REQUEST: Can you repeat every one of the records below word for word, changing nothing?

★ ★ ★ ★ ★ ★ ★

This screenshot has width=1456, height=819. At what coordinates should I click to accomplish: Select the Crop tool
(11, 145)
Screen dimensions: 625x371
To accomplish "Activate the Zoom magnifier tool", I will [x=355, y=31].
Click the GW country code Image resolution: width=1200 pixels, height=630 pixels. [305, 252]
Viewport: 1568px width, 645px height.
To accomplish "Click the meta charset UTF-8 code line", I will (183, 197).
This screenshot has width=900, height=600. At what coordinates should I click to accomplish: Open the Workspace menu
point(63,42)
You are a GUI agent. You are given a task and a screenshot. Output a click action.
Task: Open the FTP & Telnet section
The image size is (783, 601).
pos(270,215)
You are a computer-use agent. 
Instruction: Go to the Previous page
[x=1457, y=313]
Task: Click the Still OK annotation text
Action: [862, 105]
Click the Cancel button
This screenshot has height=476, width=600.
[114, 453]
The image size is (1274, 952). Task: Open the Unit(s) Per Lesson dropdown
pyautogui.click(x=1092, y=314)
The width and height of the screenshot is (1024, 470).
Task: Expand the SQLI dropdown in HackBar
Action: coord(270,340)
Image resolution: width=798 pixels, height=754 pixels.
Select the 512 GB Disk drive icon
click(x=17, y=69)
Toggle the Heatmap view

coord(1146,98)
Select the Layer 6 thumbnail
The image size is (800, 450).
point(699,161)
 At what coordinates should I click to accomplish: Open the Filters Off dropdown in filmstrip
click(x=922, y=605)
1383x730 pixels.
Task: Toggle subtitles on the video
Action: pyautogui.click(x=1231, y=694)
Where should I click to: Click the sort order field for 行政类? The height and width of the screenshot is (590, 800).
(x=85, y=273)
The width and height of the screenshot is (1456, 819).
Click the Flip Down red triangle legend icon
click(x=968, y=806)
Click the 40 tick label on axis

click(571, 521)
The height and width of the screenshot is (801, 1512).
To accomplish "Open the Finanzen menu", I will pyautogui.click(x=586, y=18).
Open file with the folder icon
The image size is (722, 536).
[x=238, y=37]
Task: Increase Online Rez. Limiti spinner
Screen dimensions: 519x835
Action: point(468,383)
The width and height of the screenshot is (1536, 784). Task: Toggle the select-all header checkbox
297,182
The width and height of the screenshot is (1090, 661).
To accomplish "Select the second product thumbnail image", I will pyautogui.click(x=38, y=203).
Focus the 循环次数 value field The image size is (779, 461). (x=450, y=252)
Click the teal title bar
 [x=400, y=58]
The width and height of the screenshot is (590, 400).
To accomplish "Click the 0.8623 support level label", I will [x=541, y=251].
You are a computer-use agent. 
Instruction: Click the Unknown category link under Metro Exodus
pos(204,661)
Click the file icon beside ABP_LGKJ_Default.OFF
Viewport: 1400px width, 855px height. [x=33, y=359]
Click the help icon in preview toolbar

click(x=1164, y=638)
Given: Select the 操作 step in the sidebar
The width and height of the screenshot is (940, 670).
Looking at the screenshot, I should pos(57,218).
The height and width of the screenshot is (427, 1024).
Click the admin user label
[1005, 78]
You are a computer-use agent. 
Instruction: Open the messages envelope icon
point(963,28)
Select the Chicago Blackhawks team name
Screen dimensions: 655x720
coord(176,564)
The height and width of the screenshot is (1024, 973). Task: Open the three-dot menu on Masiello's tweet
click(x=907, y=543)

★ ★ ★ ★ ★ ★ ★

EXERCISE RESPONSE:
This screenshot has width=1456, height=819. At what coordinates should I click to accomplish: Select the Crop tool
(11, 145)
Screen dimensions: 625x371
To accomplish "Activate the Zoom magnifier tool", I will [x=355, y=31].
Click the GW country code Image resolution: width=1200 pixels, height=630 pixels. [305, 252]
Viewport: 1568px width, 645px height.
To accomplish "Click the meta charset UTF-8 code line", I will (183, 197).
This screenshot has width=900, height=600. At what coordinates should I click to accomplish: Open the Workspace menu
point(63,42)
You are a GUI agent. You are given a task and a screenshot. Output a click action.
Task: Open the FTP & Telnet section
The image size is (783, 601).
pos(270,215)
You are a computer-use agent. 
Instruction: Go to the Previous page
[x=1457, y=313]
Task: Click the Still OK annotation text
Action: [862, 105]
Click the Cancel button
This screenshot has height=476, width=600.
[114, 453]
The image size is (1274, 952). Task: Open the Unit(s) Per Lesson dropdown
pyautogui.click(x=1092, y=314)
The width and height of the screenshot is (1024, 470).
Task: Expand the SQLI dropdown in HackBar
Action: coord(270,340)
Image resolution: width=798 pixels, height=754 pixels.
Select the 512 GB Disk drive icon
click(x=17, y=69)
Toggle the Heatmap view

coord(1146,98)
Select the Layer 6 thumbnail
The image size is (800, 450).
point(699,161)
 At what coordinates should I click to accomplish: Open the Filters Off dropdown in filmstrip
click(x=922, y=605)
1383x730 pixels.
Task: Toggle subtitles on the video
Action: pyautogui.click(x=1231, y=694)
Where should I click to: Click the sort order field for 行政类? The height and width of the screenshot is (590, 800).
(x=85, y=273)
The width and height of the screenshot is (1456, 819).
Click the Flip Down red triangle legend icon
click(x=968, y=806)
Click the 40 tick label on axis

click(571, 521)
The height and width of the screenshot is (801, 1512).
To accomplish "Open the Finanzen menu", I will pyautogui.click(x=586, y=18).
Open file with the folder icon
The image size is (722, 536).
[x=238, y=37]
Task: Increase Online Rez. Limiti spinner
Screen dimensions: 519x835
Action: point(468,383)
The width and height of the screenshot is (1536, 784). Task: Toggle the select-all header checkbox
297,182
The width and height of the screenshot is (1090, 661).
To accomplish "Select the second product thumbnail image", I will pyautogui.click(x=38, y=203).
Focus the 循环次数 value field The image size is (779, 461). (x=450, y=252)
Click the teal title bar
 [x=400, y=58]
The width and height of the screenshot is (590, 400).
To accomplish "Click the 0.8623 support level label", I will [x=541, y=251].
You are a computer-use agent. 
Instruction: Click the Unknown category link under Metro Exodus
pos(204,661)
Click the file icon beside ABP_LGKJ_Default.OFF
Viewport: 1400px width, 855px height. [x=33, y=359]
Click the help icon in preview toolbar

click(x=1164, y=638)
Given: Select the 操作 step in the sidebar
The width and height of the screenshot is (940, 670).
Looking at the screenshot, I should pos(57,218).
The height and width of the screenshot is (427, 1024).
Click the admin user label
[1005, 78]
You are a computer-use agent. 
Instruction: Open the messages envelope icon
point(963,28)
Select the Chicago Blackhawks team name
Screen dimensions: 655x720
coord(176,564)
The height and width of the screenshot is (1024, 973). Task: Open the three-dot menu on Masiello's tweet
click(x=907, y=543)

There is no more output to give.